Put simply AI can replace artists’ work (poorly) for the labels or the artist can replace the label’s work with AI.
Amazingly, some artist have figured that out without turning to AI, and that’s been true for a long while now. No need to more reinvent the wheel with a much crappier version that isn’t even round… that work is still done by people (sometimes the artist, sometimes their manager, sometimes a label, indie or major, etc).
But that’s not what the recording industry would like to replace anyhow. If they could build a successful AI artist that doesn’t get a cut of the profits. We know this, because every opportunity they have to fuck over the artists, they take it.
I saw a thread about a studio hiring some prompters to generate AI art for a project. This guy was the art director for the project, and while against the whole thing, stuck with it (bills to pay).

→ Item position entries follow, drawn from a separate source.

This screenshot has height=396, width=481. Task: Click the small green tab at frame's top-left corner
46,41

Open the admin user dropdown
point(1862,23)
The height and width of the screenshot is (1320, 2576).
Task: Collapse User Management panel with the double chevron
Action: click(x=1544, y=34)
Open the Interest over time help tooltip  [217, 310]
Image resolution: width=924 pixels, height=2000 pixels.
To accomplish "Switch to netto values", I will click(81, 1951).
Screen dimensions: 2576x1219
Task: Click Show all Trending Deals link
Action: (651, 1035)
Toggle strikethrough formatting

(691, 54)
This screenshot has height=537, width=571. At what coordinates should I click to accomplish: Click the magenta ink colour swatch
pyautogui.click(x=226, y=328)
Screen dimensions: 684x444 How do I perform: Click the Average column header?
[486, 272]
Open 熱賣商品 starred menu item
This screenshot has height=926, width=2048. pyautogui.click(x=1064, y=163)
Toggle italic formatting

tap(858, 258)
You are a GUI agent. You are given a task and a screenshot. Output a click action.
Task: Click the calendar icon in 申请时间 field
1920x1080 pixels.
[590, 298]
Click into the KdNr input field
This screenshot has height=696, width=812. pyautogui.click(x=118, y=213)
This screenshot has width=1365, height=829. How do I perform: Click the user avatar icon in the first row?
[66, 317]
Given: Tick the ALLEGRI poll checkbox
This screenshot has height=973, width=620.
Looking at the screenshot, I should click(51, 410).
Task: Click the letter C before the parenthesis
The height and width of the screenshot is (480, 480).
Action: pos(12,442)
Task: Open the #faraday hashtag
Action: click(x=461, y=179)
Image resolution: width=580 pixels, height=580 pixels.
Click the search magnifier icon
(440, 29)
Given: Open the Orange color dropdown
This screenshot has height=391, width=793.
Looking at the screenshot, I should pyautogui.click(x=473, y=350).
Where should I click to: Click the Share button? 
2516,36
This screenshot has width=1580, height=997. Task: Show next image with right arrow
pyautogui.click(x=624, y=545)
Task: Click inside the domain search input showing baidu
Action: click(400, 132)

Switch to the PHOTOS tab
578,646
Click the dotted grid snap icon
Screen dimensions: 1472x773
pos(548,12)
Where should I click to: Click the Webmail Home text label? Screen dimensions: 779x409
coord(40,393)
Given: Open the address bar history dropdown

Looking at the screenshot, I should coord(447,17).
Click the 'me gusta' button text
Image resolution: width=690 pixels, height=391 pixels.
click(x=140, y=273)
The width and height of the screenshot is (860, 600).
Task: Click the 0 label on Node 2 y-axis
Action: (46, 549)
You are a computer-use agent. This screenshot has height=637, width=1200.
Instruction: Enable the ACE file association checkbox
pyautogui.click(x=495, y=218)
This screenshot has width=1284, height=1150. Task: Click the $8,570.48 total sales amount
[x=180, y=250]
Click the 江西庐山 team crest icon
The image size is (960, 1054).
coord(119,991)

Here is the big take away:
Sure, it can generate the kernel of an idea, but if you want to start making specific changes, changes in lighting, changes in specific elements or details (keep this, add that, remove this, change that) they can’t deliver. It invariably gets worse instead of better. The art was generated flat, where as a a real artist would be working in layers, so things like changing the color of the sky or moving foreground elements would be easy to an artist, required a whole new prompt generation.
I hope this little fun fad dies soon, though Photoshop is going to incorporate it into future versions, so probably not.
How does AI book time at a recording studio or reach out to distributors or land gigs at venues or negotiate royalties or do any of the other critical tasks related to crafting and managing a career in music?
That sounds like almost as shitty a solution as replacing the artists themselves, honestly.
Yeah, I haven’t upgraded yet. It honestly sounds like a good tool for photo touch ups. I mean, we have had that healing brush and content aware brush for awhile. (I am still crap with the advanced Photoshop stuff, most of my time is in Indesign.)
There are a number of AI services already that handle phone or other communications. They will definitely be used by venues, distributors etc. so the artists AI negotiates with the other AIs and then the artist and venue (for example) each approve.
AIs deciding which artists get booked at which venues and how much people get compensated? Sounds like a nightmare to me, especially for creatives.
Suddenly everyone is incentivized to make output that appeals to an algorithm instead of content that appeals to human beings. It’s like what happened to search engines and online publishing, only even more depressing.